● Assignment: Provide the number of lines in the material below that include the word "computer", without any accompanying text.

● Material supplied:
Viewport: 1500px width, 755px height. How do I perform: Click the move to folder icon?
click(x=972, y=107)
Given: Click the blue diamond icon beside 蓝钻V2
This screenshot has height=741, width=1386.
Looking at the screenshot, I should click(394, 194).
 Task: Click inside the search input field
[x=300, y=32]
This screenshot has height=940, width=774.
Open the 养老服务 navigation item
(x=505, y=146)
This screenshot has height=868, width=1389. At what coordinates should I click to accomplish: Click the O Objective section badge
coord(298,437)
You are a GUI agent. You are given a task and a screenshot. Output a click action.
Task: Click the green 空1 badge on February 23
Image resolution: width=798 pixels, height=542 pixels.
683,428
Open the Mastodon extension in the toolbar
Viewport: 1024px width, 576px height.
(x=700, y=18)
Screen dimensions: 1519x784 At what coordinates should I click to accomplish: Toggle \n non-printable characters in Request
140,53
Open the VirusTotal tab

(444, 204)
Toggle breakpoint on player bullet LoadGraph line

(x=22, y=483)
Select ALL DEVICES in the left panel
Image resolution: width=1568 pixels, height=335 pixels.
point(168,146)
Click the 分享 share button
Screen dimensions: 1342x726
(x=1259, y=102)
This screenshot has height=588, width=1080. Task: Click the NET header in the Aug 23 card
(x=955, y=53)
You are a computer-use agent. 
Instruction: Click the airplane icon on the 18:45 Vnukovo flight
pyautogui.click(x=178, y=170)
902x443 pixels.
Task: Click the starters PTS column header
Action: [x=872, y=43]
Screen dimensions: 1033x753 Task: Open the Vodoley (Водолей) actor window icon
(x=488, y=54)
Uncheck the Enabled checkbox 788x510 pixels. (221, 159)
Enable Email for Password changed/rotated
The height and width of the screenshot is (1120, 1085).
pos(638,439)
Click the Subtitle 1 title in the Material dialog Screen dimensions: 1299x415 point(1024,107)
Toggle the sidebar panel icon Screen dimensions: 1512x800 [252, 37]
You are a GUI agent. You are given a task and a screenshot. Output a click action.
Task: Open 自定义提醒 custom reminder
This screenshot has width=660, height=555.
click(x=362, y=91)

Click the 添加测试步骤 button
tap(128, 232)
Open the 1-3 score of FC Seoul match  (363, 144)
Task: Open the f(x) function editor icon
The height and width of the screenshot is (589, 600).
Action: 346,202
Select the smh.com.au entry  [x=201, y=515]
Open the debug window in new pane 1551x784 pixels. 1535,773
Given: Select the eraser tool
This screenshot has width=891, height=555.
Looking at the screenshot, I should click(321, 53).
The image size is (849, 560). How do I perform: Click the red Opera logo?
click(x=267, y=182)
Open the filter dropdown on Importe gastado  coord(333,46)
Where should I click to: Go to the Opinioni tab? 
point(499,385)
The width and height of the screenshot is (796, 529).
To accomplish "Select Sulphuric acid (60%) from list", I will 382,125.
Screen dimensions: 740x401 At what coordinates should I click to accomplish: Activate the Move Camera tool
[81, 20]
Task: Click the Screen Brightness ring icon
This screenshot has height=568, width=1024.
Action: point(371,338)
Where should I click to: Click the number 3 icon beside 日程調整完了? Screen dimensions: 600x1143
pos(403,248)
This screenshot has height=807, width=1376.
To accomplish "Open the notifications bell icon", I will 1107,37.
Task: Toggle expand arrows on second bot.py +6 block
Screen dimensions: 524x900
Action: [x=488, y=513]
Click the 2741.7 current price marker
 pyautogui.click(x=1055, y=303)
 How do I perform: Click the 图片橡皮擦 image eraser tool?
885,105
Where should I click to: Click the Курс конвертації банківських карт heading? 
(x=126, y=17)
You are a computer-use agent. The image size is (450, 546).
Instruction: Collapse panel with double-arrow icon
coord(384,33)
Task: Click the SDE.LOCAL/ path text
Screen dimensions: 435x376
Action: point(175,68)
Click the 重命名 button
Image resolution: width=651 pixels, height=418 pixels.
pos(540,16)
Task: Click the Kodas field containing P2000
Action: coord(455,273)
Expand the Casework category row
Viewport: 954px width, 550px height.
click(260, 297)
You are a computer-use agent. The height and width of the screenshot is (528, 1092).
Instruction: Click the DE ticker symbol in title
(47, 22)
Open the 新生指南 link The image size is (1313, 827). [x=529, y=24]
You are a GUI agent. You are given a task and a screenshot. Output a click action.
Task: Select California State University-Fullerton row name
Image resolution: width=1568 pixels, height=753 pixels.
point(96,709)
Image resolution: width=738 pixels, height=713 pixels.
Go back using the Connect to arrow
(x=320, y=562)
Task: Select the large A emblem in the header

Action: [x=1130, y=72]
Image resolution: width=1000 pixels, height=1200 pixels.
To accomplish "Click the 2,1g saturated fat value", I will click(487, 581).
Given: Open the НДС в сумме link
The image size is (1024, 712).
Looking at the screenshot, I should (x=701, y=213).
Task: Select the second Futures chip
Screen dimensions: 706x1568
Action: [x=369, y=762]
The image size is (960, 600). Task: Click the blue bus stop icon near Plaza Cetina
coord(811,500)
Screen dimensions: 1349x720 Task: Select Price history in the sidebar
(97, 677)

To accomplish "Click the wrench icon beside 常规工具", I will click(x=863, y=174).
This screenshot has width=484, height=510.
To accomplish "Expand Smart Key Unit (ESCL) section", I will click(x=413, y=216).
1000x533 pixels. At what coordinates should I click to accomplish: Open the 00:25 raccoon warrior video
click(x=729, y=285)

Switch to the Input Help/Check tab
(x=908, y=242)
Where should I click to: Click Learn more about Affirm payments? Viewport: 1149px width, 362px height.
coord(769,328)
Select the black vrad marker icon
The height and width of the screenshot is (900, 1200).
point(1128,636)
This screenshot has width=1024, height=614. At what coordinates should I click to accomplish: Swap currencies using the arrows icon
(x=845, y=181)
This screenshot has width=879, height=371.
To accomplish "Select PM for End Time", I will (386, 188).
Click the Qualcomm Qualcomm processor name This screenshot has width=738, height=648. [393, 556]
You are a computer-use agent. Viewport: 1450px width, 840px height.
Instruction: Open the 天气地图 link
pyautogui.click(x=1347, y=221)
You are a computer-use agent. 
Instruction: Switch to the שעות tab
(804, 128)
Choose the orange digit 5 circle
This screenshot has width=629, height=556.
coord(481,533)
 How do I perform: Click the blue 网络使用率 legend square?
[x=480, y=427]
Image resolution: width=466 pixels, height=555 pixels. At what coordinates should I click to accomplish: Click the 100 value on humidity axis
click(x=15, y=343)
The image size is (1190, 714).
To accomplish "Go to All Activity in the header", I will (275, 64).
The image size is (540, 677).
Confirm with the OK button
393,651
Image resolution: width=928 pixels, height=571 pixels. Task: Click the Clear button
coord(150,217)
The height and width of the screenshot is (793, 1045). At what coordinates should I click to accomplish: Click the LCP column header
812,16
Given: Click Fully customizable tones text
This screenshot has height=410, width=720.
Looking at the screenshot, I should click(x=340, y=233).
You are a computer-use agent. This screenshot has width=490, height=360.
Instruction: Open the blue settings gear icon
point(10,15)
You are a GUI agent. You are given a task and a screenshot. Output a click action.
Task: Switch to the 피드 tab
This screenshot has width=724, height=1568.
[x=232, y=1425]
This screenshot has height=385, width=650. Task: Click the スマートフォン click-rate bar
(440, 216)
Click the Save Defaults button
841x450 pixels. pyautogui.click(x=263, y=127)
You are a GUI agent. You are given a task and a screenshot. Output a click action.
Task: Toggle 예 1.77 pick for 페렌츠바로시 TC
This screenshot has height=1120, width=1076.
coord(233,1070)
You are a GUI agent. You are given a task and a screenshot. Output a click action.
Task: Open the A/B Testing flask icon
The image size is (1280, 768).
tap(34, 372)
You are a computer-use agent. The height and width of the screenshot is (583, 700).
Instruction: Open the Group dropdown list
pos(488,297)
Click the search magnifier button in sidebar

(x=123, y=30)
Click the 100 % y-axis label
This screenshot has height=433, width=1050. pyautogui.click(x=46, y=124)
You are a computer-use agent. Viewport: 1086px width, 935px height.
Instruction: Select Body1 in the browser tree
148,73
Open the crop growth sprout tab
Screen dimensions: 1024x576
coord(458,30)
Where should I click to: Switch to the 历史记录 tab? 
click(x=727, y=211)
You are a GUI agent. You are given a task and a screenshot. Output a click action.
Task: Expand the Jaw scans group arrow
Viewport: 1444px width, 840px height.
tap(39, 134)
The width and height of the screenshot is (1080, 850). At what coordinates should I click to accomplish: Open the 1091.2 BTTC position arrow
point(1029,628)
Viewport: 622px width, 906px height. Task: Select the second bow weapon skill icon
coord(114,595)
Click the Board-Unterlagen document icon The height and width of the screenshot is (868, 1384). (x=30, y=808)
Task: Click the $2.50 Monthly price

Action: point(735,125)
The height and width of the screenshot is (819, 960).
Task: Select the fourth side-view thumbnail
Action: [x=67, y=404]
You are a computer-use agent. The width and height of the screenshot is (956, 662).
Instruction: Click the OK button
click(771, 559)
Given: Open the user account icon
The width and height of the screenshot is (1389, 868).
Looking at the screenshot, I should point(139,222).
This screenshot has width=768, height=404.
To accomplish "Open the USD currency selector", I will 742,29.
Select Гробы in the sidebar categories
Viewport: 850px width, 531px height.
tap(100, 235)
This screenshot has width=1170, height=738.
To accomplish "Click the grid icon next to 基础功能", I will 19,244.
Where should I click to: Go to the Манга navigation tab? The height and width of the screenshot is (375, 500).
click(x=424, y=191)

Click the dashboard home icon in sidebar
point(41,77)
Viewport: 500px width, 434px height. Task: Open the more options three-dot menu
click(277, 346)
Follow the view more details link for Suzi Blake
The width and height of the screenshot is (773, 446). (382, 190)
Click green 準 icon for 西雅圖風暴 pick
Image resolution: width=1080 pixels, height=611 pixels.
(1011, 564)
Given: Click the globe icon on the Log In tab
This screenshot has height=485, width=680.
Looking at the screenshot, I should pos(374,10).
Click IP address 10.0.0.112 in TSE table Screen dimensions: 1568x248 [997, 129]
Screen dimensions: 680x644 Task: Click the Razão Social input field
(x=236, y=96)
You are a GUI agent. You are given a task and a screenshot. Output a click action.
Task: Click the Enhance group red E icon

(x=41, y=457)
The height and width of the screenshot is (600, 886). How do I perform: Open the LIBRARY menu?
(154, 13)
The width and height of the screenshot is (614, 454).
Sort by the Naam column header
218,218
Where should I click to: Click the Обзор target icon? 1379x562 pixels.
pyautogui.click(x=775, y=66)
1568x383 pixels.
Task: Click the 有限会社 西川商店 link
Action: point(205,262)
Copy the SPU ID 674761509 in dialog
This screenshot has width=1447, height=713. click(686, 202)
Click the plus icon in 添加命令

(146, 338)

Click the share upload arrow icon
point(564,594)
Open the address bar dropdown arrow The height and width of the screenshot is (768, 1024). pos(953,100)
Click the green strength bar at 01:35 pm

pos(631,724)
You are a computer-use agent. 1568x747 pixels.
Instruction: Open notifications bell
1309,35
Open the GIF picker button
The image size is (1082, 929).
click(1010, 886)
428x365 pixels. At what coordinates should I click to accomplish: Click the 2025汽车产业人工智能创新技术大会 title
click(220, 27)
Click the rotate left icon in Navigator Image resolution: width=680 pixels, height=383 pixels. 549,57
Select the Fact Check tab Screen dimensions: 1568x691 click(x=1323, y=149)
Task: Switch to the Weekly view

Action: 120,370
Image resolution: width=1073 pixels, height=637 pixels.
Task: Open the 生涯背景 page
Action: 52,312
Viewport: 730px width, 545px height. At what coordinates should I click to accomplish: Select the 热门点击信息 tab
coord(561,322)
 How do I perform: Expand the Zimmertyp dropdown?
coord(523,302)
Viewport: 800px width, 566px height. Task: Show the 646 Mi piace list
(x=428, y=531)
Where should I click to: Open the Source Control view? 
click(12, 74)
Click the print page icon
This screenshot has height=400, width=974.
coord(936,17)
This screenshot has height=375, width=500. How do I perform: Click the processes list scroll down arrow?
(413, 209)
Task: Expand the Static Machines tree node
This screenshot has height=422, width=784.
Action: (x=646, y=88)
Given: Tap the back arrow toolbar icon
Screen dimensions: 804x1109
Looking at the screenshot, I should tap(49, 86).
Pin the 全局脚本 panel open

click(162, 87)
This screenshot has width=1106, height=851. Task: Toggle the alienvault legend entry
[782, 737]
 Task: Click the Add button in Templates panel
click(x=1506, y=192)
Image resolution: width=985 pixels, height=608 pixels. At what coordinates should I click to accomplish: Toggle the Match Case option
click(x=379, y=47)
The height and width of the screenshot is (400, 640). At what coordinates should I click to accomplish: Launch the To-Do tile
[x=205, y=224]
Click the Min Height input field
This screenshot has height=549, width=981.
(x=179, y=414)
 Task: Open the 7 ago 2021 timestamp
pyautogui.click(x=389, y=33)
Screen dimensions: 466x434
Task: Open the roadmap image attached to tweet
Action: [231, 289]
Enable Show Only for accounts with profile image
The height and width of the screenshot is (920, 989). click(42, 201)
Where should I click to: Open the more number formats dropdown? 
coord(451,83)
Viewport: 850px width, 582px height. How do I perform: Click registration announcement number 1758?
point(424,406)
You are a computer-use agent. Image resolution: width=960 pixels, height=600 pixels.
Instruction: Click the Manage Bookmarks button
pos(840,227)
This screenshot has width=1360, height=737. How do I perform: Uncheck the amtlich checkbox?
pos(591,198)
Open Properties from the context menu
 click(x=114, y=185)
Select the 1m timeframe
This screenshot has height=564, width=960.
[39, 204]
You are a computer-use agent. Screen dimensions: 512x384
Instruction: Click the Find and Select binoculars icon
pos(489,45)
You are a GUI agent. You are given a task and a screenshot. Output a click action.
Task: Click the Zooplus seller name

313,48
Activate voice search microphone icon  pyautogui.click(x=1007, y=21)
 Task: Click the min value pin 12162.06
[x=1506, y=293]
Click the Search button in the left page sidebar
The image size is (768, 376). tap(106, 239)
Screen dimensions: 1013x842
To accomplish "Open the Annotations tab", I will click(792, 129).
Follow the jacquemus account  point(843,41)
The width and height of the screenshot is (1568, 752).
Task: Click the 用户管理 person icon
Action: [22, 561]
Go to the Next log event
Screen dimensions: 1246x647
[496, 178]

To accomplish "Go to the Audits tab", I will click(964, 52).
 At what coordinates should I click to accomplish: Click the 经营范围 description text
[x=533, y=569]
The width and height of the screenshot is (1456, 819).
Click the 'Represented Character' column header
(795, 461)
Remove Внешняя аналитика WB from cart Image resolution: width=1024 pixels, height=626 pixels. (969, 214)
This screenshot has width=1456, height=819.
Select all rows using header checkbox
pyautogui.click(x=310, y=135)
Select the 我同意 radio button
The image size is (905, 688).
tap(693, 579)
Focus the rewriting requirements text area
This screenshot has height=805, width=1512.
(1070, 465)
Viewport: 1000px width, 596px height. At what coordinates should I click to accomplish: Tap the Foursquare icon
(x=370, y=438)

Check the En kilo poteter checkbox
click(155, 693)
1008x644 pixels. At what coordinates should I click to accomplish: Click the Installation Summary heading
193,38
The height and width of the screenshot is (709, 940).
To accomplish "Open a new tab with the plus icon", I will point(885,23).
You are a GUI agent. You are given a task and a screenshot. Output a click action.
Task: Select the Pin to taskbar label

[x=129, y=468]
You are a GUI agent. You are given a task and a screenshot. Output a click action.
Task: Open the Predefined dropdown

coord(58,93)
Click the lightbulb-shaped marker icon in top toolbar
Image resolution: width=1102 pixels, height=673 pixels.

● Reply to the exercise: 12